§ **Exercise aim**
Copy out all lines in the material below that contain the string "breadcrumb".

• • •

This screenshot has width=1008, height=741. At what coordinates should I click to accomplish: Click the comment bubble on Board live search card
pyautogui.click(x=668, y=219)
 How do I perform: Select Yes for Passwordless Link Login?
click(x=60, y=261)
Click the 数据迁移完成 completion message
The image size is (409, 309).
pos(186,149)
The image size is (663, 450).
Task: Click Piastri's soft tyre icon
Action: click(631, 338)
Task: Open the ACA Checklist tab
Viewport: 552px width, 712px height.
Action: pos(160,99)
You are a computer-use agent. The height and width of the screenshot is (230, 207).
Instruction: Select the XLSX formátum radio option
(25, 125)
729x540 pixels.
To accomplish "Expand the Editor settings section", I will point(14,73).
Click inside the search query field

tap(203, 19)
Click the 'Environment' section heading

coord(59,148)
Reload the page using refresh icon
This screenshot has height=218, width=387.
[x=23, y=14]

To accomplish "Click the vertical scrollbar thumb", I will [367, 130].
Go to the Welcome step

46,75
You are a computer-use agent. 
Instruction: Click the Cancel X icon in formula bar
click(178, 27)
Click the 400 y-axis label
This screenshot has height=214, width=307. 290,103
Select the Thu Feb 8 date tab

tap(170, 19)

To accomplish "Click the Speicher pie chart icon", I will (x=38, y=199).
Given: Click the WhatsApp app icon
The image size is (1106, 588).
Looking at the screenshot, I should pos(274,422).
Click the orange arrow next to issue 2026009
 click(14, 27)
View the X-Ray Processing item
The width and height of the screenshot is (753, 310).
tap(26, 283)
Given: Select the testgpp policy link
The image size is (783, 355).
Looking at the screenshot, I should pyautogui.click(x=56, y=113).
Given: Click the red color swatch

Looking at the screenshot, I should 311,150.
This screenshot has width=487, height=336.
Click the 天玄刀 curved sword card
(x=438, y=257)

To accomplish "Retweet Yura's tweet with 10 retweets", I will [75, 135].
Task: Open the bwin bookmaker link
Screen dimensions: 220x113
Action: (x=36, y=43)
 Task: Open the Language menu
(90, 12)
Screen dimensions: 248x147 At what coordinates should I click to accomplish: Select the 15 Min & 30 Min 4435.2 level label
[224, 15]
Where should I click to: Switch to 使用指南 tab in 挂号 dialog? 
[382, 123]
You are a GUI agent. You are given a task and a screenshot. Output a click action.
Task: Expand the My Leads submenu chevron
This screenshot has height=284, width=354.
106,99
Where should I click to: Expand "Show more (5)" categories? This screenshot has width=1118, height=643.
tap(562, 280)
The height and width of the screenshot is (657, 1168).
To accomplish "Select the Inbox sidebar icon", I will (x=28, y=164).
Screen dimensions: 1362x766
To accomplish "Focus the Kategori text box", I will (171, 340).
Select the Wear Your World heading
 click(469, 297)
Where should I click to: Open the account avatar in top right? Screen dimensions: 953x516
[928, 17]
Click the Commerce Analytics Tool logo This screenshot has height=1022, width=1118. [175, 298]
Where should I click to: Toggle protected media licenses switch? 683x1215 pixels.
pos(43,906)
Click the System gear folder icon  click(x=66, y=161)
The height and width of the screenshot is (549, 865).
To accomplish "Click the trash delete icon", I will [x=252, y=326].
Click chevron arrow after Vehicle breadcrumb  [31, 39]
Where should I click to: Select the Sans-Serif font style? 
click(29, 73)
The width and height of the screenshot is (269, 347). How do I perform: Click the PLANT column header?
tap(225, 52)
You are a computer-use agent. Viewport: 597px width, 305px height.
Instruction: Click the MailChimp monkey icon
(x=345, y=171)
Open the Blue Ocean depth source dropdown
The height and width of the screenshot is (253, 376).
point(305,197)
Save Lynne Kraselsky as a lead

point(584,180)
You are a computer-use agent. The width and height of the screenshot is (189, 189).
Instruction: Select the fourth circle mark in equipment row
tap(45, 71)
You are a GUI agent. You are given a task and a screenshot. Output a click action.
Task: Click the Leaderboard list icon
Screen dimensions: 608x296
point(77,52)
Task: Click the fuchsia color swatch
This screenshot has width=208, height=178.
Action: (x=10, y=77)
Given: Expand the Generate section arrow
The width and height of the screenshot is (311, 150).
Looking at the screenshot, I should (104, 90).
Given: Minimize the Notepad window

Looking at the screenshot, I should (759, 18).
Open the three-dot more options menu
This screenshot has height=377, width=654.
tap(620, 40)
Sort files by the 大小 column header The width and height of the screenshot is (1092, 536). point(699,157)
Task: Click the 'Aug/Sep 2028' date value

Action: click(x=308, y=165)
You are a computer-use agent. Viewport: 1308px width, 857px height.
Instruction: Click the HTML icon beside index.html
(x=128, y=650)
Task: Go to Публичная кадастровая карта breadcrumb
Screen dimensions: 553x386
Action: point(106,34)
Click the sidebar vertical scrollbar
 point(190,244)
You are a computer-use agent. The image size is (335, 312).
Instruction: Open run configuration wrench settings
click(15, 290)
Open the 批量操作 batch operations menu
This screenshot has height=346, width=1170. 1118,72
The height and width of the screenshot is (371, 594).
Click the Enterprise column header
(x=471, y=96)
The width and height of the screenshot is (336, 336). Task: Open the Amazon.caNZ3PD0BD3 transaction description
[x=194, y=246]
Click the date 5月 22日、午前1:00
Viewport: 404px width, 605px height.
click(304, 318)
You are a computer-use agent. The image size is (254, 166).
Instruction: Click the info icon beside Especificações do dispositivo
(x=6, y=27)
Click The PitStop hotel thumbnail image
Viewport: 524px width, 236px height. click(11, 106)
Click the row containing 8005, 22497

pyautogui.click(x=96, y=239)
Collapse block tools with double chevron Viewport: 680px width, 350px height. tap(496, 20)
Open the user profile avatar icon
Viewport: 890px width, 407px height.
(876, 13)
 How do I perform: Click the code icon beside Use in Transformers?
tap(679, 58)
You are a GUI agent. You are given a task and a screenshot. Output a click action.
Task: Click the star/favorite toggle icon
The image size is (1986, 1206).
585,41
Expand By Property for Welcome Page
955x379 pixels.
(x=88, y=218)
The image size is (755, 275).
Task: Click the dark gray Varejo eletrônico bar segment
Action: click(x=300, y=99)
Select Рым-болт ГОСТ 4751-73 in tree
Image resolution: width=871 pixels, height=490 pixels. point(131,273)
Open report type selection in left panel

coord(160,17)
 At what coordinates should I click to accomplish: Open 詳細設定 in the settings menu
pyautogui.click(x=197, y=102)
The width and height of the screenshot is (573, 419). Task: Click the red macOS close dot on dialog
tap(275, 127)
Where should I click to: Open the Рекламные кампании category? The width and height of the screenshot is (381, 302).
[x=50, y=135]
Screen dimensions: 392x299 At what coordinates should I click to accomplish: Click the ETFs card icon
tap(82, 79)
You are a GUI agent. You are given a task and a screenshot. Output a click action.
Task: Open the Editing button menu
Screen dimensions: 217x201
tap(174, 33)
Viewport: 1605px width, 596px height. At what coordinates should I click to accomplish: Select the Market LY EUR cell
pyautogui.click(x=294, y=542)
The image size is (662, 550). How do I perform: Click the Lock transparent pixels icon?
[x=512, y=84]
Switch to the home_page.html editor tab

• • •

§ **Task output**
Click chevron arrow after Vehicle breadcrumb  [31, 39]
Task: Go to Публичная кадастровая карта breadcrumb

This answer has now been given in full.